··· Listed entries ···

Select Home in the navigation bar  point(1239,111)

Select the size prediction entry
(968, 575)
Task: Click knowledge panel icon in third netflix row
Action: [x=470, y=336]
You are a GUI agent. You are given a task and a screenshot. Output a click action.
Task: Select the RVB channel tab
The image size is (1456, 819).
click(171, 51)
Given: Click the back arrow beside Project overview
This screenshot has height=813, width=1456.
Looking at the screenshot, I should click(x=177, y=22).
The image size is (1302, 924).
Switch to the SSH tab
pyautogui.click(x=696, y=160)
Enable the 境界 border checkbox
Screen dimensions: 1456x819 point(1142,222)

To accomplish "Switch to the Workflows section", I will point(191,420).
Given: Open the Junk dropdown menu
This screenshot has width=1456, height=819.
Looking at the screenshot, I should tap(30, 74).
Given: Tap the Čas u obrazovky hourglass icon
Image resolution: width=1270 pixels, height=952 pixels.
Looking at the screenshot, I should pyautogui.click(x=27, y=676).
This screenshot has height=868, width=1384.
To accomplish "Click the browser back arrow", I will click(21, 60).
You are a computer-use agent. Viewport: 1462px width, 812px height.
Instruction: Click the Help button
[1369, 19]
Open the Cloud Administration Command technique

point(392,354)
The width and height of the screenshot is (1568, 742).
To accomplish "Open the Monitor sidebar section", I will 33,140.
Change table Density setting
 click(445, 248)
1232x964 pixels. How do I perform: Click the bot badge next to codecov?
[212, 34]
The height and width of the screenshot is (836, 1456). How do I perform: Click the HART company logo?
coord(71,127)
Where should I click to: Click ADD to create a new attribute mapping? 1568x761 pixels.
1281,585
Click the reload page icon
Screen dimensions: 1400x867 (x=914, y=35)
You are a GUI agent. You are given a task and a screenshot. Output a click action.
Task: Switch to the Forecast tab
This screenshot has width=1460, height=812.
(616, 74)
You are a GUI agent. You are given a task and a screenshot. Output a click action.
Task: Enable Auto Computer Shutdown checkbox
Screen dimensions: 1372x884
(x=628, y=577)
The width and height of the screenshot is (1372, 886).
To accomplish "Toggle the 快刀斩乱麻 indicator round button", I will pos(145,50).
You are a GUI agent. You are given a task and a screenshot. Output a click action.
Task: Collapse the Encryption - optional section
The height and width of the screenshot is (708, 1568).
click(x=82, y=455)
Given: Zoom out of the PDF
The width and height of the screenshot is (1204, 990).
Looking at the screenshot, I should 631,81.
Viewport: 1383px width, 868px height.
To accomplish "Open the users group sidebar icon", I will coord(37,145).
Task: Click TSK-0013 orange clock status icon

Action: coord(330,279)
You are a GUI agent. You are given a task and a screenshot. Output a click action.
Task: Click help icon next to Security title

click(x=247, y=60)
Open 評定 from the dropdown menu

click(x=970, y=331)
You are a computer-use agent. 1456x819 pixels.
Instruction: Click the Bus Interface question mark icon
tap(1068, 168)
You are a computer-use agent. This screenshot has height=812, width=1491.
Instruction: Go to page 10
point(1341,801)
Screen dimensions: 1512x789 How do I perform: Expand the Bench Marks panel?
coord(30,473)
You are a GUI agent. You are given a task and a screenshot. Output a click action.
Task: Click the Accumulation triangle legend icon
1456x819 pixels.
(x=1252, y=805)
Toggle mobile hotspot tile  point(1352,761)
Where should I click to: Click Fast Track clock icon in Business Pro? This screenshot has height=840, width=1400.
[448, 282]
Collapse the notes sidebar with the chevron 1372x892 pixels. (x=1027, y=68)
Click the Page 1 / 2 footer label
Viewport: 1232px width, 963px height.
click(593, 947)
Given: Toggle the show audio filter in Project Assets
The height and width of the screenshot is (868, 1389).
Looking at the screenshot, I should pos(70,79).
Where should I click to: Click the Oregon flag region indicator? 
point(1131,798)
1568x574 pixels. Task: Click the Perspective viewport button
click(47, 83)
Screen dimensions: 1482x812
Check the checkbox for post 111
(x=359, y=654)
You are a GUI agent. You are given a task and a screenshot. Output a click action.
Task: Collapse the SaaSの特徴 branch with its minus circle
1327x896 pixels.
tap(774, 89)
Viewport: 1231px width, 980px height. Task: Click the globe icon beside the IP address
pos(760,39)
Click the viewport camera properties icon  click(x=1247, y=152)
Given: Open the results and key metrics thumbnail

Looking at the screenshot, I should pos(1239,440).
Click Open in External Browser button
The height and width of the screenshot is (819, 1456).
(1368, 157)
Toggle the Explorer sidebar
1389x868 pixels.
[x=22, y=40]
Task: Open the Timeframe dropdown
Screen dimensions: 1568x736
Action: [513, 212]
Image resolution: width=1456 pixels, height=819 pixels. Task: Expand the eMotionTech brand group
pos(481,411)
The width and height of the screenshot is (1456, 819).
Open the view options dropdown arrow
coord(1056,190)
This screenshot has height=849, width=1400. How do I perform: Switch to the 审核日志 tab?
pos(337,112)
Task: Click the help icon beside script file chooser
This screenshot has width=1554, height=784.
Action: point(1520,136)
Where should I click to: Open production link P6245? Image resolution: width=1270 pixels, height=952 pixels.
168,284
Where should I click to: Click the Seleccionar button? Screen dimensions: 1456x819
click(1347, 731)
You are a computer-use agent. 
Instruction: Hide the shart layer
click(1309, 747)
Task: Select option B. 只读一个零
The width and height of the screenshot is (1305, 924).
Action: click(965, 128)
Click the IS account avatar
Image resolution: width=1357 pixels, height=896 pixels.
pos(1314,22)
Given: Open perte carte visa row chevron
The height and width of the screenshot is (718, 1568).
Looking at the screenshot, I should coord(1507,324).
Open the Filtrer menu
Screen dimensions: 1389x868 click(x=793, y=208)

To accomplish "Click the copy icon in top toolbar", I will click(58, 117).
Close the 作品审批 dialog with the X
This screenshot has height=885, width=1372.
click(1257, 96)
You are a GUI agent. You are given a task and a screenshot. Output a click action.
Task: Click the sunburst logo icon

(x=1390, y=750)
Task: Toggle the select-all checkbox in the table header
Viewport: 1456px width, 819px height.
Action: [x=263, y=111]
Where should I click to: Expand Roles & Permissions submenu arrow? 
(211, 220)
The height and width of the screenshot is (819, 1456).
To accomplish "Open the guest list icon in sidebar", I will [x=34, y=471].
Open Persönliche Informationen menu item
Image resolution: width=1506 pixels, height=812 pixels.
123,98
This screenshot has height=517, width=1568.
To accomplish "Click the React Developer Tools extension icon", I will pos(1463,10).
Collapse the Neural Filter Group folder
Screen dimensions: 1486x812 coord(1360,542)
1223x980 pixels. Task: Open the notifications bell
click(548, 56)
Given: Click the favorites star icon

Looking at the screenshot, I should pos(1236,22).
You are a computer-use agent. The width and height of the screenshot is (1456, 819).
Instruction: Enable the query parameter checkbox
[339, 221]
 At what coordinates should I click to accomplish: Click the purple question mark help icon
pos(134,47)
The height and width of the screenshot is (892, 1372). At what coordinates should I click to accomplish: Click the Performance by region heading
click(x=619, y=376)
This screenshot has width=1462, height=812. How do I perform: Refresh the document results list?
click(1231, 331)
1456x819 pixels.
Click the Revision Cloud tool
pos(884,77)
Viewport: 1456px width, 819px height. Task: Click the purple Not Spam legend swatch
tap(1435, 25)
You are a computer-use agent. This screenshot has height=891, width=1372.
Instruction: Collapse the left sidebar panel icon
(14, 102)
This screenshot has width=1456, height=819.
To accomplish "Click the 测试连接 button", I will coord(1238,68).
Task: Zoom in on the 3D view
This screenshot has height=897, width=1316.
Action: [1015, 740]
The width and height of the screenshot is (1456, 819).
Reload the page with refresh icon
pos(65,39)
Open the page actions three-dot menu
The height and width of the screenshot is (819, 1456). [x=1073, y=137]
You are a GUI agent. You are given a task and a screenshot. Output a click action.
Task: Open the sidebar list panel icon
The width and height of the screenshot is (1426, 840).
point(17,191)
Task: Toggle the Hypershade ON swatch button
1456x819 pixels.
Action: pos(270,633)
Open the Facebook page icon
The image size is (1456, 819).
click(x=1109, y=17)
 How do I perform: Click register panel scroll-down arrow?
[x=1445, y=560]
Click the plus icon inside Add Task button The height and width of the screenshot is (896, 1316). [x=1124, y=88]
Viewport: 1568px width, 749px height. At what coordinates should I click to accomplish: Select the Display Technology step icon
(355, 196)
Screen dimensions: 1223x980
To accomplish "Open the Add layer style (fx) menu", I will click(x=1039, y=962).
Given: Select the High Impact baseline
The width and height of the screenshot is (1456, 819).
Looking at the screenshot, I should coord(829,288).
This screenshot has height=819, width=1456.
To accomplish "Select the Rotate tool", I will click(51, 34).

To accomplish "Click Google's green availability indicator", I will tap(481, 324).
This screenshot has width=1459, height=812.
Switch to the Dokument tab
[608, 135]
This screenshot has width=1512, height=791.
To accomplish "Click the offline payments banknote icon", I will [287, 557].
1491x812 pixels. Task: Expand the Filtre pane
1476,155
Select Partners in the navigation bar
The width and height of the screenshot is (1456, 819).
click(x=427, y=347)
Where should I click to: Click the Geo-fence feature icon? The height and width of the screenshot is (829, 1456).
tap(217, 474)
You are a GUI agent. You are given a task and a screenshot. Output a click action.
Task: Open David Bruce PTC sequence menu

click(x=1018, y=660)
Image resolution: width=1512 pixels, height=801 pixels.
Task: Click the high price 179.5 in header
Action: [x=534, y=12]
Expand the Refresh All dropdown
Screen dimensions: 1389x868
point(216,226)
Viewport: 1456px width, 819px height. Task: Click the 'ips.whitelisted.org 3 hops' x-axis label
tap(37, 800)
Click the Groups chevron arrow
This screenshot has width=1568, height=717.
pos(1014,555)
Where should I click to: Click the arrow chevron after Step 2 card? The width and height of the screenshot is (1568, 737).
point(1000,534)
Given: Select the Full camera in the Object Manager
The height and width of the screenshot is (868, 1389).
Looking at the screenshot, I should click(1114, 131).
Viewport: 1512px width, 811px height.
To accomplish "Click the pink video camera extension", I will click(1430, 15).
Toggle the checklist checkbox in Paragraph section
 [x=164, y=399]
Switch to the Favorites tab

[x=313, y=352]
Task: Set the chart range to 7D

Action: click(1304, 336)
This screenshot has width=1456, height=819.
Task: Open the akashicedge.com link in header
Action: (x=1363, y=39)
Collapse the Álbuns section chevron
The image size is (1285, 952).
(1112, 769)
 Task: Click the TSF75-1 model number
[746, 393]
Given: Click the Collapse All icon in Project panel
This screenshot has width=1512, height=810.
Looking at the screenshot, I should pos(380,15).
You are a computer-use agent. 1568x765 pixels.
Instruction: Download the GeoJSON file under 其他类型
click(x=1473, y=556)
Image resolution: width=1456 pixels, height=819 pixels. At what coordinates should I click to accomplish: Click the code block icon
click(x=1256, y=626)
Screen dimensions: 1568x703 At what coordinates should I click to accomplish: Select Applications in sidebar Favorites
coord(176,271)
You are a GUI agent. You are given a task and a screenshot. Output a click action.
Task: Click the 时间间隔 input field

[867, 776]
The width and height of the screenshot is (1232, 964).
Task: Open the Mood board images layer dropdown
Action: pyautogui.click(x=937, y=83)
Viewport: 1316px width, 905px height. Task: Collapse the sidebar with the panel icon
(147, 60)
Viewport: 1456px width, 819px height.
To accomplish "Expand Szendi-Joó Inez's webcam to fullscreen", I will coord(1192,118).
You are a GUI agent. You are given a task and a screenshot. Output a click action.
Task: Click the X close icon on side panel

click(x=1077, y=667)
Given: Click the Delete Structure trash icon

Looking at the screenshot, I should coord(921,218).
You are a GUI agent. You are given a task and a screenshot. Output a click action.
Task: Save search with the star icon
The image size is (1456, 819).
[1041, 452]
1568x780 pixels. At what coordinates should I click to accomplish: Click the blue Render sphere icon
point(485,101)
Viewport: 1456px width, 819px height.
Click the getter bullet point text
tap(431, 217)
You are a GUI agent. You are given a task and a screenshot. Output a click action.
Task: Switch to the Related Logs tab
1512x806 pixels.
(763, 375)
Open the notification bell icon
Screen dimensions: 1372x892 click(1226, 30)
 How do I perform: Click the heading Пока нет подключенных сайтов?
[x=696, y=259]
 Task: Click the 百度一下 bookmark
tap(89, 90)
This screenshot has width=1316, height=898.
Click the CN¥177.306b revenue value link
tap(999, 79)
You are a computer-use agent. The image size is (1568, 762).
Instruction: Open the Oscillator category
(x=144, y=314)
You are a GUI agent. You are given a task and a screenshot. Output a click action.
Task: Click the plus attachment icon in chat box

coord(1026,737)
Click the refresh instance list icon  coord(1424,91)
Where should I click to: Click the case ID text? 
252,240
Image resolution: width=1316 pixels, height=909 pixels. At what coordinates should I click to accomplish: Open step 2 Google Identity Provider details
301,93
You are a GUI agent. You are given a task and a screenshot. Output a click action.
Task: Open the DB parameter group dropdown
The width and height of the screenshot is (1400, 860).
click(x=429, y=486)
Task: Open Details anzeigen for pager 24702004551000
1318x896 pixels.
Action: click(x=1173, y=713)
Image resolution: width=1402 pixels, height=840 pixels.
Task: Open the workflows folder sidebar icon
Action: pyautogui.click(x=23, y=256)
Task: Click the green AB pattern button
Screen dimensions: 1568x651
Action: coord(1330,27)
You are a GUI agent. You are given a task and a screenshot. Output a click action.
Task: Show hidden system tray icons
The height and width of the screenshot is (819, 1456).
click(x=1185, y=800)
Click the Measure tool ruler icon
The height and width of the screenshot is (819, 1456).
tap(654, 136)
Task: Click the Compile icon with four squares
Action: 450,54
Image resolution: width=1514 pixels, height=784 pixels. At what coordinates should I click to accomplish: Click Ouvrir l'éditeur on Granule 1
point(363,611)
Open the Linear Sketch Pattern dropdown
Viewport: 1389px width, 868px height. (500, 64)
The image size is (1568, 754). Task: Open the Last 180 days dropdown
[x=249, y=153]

···

Requirement:
Copy every line in the entries above that has the string "Project" in it.

Response box:
Given: Click the back arrow beside Project overview
Given: Toggle the show audio filter in Project Assets
Given: Click the Collapse All icon in Project panel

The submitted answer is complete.